Friday, January 30, 2015

Review: Pretty Ugly: A Novel


Pretty Ugly: A Novel
Pretty Ugly: A Novel by Kirker Butler

My rating: 5 of 5 stars



The debut novel of TV writer and producer, Kirker Butler (Family Guy, Cleveland Show, The Neighbors, Galavant) tackles the world of beauty pageants for children. It focuses on the Millers, a misfit family from the south, whose mom Miranda, has delusions of grandeur for her increasingly disinterested daughter, Bailey. Bailey has had a string of successes on the pageant circuit (which Butler humorously details throughout the novel with details about the decidedly adult prizes she has won, including the name and location of the pageant), but has become so frustrated with the demands placed on her that she is purposely gaining weight and not following the exercise routine her mother has laid out for her. Meanwhile, back at home, Miranda's husband Ray is trying to stave off their ever increasing debt and his own personal demons by working two jobs. One as a nurse at a hospital where he makes a hobby of acquiring and taking any free medication he can find (regardless of its prescribed use) and at a hospice, where he falls under the spell of Courtney, an underage granddaughter of a patient who has a devastating surprise for him. Miranda's mom Joan stays home with Miranda's two boys and homeschools them, while following the instructions of Jesus, who speaks to her directly.

Butler's TV legacy led me to believe he might go for the easy jokes at the expense of a world that most of us ridicule, but he actually turns these characters into real and likable people. While he doesn't go easy on mocking the rituals and destructive nature of these pageants, Kirker, a Kentucky native, nails the small town dreams and hardships of the people in the area.

I enjoyed Pretty Ugly greatly. It was not the madcap romp I expected, but instead pulls its humor mostly from the details and sharp observations Butler spreads throughout the book. Butler manages to take this group of misfits with some terrible misdeeds and make us care about what happens to all of them. Highly recommended.

Exercise tasks
1. According to the review, what two jobs does Ray hold?
2. Translate this sentence from the review into French: "Butler manages to take this group of misfits with some terrible misdeeds and make us care about what happens to all of them."
Nothing in the lines that follow is needed for the work here.

Given information

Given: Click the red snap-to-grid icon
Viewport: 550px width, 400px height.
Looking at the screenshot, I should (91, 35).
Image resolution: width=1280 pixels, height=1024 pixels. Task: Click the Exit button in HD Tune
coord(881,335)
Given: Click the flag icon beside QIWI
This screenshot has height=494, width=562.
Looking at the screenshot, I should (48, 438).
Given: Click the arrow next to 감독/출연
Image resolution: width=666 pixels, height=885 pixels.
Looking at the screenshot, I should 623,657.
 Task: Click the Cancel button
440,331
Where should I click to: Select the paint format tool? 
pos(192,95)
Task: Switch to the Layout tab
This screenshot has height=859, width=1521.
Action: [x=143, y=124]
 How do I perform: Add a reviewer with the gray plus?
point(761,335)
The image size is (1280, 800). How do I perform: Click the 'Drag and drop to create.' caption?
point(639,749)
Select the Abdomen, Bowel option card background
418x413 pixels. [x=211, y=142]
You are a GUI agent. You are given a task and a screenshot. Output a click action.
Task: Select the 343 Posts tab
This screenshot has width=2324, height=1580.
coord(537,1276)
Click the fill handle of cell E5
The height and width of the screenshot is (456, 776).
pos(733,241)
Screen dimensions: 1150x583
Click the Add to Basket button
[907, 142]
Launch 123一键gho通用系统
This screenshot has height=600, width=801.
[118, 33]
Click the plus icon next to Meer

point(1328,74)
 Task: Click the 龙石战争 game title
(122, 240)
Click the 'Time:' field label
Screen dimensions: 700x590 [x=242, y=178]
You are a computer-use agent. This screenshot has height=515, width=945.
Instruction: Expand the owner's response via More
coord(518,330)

Task results
1. He works as a nurse at a hospital and also works at a hospice.

2. Butler parvient à prendre ce groupe de marginaux ayant commis de terribles méfaits et à nous faire nous soucier de ce qui leur arrive à tous.